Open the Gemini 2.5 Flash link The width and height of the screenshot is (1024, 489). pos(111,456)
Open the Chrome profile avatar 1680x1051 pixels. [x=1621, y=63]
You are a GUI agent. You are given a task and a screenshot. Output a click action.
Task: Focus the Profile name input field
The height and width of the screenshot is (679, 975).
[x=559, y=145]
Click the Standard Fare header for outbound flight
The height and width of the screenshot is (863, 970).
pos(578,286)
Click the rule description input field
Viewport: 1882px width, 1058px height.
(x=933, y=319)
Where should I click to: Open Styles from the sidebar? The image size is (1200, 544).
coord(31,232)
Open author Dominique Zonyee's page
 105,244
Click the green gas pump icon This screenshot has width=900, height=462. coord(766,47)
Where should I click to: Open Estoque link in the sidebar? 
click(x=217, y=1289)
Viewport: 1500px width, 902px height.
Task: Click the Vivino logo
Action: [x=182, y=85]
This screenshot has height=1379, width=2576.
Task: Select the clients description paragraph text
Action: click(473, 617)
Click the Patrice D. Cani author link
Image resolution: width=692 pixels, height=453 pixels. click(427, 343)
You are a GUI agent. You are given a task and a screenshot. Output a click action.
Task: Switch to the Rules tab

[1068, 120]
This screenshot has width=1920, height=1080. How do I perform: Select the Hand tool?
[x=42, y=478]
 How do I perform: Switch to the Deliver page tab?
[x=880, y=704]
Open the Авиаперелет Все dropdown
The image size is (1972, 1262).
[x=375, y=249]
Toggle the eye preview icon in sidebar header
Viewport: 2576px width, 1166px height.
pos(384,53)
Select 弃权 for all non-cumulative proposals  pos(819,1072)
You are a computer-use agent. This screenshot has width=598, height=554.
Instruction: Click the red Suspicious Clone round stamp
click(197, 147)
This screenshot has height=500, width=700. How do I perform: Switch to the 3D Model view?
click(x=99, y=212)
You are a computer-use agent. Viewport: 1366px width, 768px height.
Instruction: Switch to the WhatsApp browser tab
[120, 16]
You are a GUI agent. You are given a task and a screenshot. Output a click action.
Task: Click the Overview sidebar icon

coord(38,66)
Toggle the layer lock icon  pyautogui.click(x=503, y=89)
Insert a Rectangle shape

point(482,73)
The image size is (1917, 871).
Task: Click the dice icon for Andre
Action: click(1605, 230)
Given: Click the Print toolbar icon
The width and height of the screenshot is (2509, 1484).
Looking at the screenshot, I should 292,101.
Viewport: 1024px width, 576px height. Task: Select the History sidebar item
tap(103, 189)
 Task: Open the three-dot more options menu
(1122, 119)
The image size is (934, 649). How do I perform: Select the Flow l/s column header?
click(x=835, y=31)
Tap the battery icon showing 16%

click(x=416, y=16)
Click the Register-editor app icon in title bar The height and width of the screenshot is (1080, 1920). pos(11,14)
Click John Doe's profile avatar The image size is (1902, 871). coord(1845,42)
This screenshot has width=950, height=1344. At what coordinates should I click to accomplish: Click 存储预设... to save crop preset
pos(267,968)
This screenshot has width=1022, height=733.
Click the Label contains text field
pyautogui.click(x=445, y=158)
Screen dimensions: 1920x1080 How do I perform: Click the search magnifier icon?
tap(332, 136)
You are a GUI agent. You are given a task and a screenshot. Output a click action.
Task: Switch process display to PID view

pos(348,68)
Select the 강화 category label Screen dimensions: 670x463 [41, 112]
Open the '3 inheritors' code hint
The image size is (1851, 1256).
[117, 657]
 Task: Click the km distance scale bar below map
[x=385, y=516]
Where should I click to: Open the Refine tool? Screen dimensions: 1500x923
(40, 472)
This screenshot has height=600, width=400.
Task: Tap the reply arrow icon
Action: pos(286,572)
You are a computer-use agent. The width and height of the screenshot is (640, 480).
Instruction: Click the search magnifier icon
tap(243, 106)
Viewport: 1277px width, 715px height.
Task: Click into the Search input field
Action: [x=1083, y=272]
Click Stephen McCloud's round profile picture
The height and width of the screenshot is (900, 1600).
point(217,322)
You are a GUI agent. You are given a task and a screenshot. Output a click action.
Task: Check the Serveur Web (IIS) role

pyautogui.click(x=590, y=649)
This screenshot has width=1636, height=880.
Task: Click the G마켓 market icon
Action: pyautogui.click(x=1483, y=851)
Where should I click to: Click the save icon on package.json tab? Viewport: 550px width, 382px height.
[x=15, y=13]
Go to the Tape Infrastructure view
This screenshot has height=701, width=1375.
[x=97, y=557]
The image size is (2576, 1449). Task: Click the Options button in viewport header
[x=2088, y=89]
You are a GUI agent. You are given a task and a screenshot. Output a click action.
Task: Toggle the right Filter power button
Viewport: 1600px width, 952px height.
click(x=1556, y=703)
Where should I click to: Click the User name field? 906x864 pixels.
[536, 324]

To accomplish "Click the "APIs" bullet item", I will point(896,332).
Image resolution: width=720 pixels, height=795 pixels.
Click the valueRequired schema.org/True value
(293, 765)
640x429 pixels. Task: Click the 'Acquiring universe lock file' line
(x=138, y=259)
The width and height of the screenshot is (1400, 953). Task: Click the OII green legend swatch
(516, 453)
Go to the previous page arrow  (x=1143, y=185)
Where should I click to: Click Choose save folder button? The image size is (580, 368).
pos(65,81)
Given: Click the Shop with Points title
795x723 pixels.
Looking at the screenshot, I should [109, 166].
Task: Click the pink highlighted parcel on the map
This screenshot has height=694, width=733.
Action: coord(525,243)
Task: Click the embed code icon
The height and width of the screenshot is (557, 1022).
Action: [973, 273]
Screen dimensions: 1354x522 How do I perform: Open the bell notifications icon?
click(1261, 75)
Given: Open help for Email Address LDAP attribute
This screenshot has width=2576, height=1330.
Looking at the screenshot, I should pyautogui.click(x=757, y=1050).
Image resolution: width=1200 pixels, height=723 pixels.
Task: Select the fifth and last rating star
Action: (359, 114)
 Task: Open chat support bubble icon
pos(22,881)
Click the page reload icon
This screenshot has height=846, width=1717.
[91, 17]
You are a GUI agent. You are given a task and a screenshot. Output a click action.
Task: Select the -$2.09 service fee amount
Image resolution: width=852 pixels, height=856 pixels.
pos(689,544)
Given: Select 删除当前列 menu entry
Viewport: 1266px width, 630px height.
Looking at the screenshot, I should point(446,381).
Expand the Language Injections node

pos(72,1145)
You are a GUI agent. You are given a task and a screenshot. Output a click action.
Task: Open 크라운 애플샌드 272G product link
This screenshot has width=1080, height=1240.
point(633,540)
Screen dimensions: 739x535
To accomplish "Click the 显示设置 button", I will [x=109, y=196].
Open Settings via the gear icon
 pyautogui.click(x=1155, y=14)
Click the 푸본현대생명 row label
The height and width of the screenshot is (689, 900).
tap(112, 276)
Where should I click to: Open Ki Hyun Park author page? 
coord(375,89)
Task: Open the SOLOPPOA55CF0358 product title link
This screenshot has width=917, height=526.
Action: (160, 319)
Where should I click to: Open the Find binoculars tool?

····················

## PROBLEM REQUIREMENTS
Quote all of the lines above verbatim, from the first to the last.

## RESPONSE
Open the Gemini 2.5 Flash link The width and height of the screenshot is (1024, 489). pos(111,456)
Open the Chrome profile avatar 1680x1051 pixels. [x=1621, y=63]
You are a GUI agent. You are given a task and a screenshot. Output a click action.
Task: Focus the Profile name input field
The height and width of the screenshot is (679, 975).
[x=559, y=145]
Click the Standard Fare header for outbound flight
The height and width of the screenshot is (863, 970).
pos(578,286)
Click the rule description input field
Viewport: 1882px width, 1058px height.
(x=933, y=319)
Where should I click to: Open Styles from the sidebar? The image size is (1200, 544).
coord(31,232)
Open author Dominique Zonyee's page
 105,244
Click the green gas pump icon This screenshot has width=900, height=462. coord(766,47)
Where should I click to: Open Estoque link in the sidebar? 
click(x=217, y=1289)
Viewport: 1500px width, 902px height.
Task: Click the Vivino logo
Action: [x=182, y=85]
This screenshot has height=1379, width=2576.
Task: Select the clients description paragraph text
Action: click(473, 617)
Click the Patrice D. Cani author link
Image resolution: width=692 pixels, height=453 pixels. click(427, 343)
You are a GUI agent. You are given a task and a screenshot. Output a click action.
Task: Switch to the Rules tab

[1068, 120]
This screenshot has width=1920, height=1080. How do I perform: Select the Hand tool?
[x=42, y=478]
 How do I perform: Switch to the Deliver page tab?
[x=880, y=704]
Open the Авиаперелет Все dropdown
The image size is (1972, 1262).
[x=375, y=249]
Toggle the eye preview icon in sidebar header
Viewport: 2576px width, 1166px height.
pos(384,53)
Select 弃权 for all non-cumulative proposals  pos(819,1072)
You are a computer-use agent. This screenshot has width=598, height=554.
Instruction: Click the red Suspicious Clone round stamp
click(197, 147)
This screenshot has height=500, width=700. How do I perform: Switch to the 3D Model view?
click(x=99, y=212)
You are a computer-use agent. Viewport: 1366px width, 768px height.
Instruction: Switch to the WhatsApp browser tab
[120, 16]
You are a GUI agent. You are given a task and a screenshot. Output a click action.
Task: Click the Overview sidebar icon

coord(38,66)
Toggle the layer lock icon  pyautogui.click(x=503, y=89)
Insert a Rectangle shape

point(482,73)
The image size is (1917, 871).
Task: Click the dice icon for Andre
Action: click(1605, 230)
Given: Click the Print toolbar icon
The width and height of the screenshot is (2509, 1484).
Looking at the screenshot, I should 292,101.
Viewport: 1024px width, 576px height. Task: Select the History sidebar item
tap(103, 189)
 Task: Open the three-dot more options menu
(1122, 119)
The image size is (934, 649). How do I perform: Select the Flow l/s column header?
click(x=835, y=31)
Tap the battery icon showing 16%

click(x=416, y=16)
Click the Register-editor app icon in title bar The height and width of the screenshot is (1080, 1920). pos(11,14)
Click John Doe's profile avatar The image size is (1902, 871). coord(1845,42)
This screenshot has width=950, height=1344. At what coordinates should I click to accomplish: Click 存储预设... to save crop preset
pos(267,968)
This screenshot has width=1022, height=733.
Click the Label contains text field
pyautogui.click(x=445, y=158)
Screen dimensions: 1920x1080 How do I perform: Click the search magnifier icon?
tap(332, 136)
You are a GUI agent. You are given a task and a screenshot. Output a click action.
Task: Switch process display to PID view

pos(348,68)
Select the 강화 category label Screen dimensions: 670x463 [41, 112]
Open the '3 inheritors' code hint
The image size is (1851, 1256).
[117, 657]
 Task: Click the km distance scale bar below map
[x=385, y=516]
Where should I click to: Open the Refine tool? Screen dimensions: 1500x923
(40, 472)
This screenshot has height=600, width=400.
Task: Tap the reply arrow icon
Action: pos(286,572)
You are a computer-use agent. The width and height of the screenshot is (640, 480).
Instruction: Click the search magnifier icon
tap(243, 106)
Viewport: 1277px width, 715px height.
Task: Click into the Search input field
Action: [x=1083, y=272]
Click Stephen McCloud's round profile picture
The height and width of the screenshot is (900, 1600).
point(217,322)
You are a GUI agent. You are given a task and a screenshot. Output a click action.
Task: Check the Serveur Web (IIS) role

pyautogui.click(x=590, y=649)
This screenshot has width=1636, height=880.
Task: Click the G마켓 market icon
Action: pyautogui.click(x=1483, y=851)
Where should I click to: Click the save icon on package.json tab? Viewport: 550px width, 382px height.
[x=15, y=13]
Go to the Tape Infrastructure view
This screenshot has height=701, width=1375.
[x=97, y=557]
The image size is (2576, 1449). Task: Click the Options button in viewport header
[x=2088, y=89]
You are a GUI agent. You are given a task and a screenshot. Output a click action.
Task: Toggle the right Filter power button
Viewport: 1600px width, 952px height.
click(x=1556, y=703)
Where should I click to: Click the User name field? 906x864 pixels.
[536, 324]

To accomplish "Click the "APIs" bullet item", I will point(896,332).
Image resolution: width=720 pixels, height=795 pixels.
Click the valueRequired schema.org/True value
(293, 765)
640x429 pixels. Task: Click the 'Acquiring universe lock file' line
(x=138, y=259)
The width and height of the screenshot is (1400, 953). Task: Click the OII green legend swatch
(516, 453)
Go to the previous page arrow  (x=1143, y=185)
Where should I click to: Click Choose save folder button? The image size is (580, 368).
pos(65,81)
Given: Click the Shop with Points title
795x723 pixels.
Looking at the screenshot, I should [109, 166].
Task: Click the pink highlighted parcel on the map
This screenshot has height=694, width=733.
Action: coord(525,243)
Task: Click the embed code icon
The height and width of the screenshot is (557, 1022).
Action: [973, 273]
Screen dimensions: 1354x522 How do I perform: Open the bell notifications icon?
click(1261, 75)
Given: Open help for Email Address LDAP attribute
This screenshot has width=2576, height=1330.
Looking at the screenshot, I should pyautogui.click(x=757, y=1050).
Image resolution: width=1200 pixels, height=723 pixels.
Task: Select the fifth and last rating star
Action: (359, 114)
 Task: Open chat support bubble icon
pos(22,881)
Click the page reload icon
This screenshot has height=846, width=1717.
[91, 17]
You are a GUI agent. You are given a task and a screenshot. Output a click action.
Task: Select the -$2.09 service fee amount
Image resolution: width=852 pixels, height=856 pixels.
pos(689,544)
Given: Select 删除当前列 menu entry
Viewport: 1266px width, 630px height.
Looking at the screenshot, I should point(446,381).
Expand the Language Injections node

pos(72,1145)
You are a GUI agent. You are given a task and a screenshot. Output a click action.
Task: Open 크라운 애플샌드 272G product link
This screenshot has width=1080, height=1240.
point(633,540)
Screen dimensions: 739x535
To accomplish "Click the 显示设置 button", I will [x=109, y=196].
Open Settings via the gear icon
 pyautogui.click(x=1155, y=14)
Click the 푸본현대생명 row label
The height and width of the screenshot is (689, 900).
tap(112, 276)
Where should I click to: Open Ki Hyun Park author page? 
coord(375,89)
Task: Open the SOLOPPOA55CF0358 product title link
This screenshot has width=917, height=526.
Action: (160, 319)
Where should I click to: Open the Find binoculars tool?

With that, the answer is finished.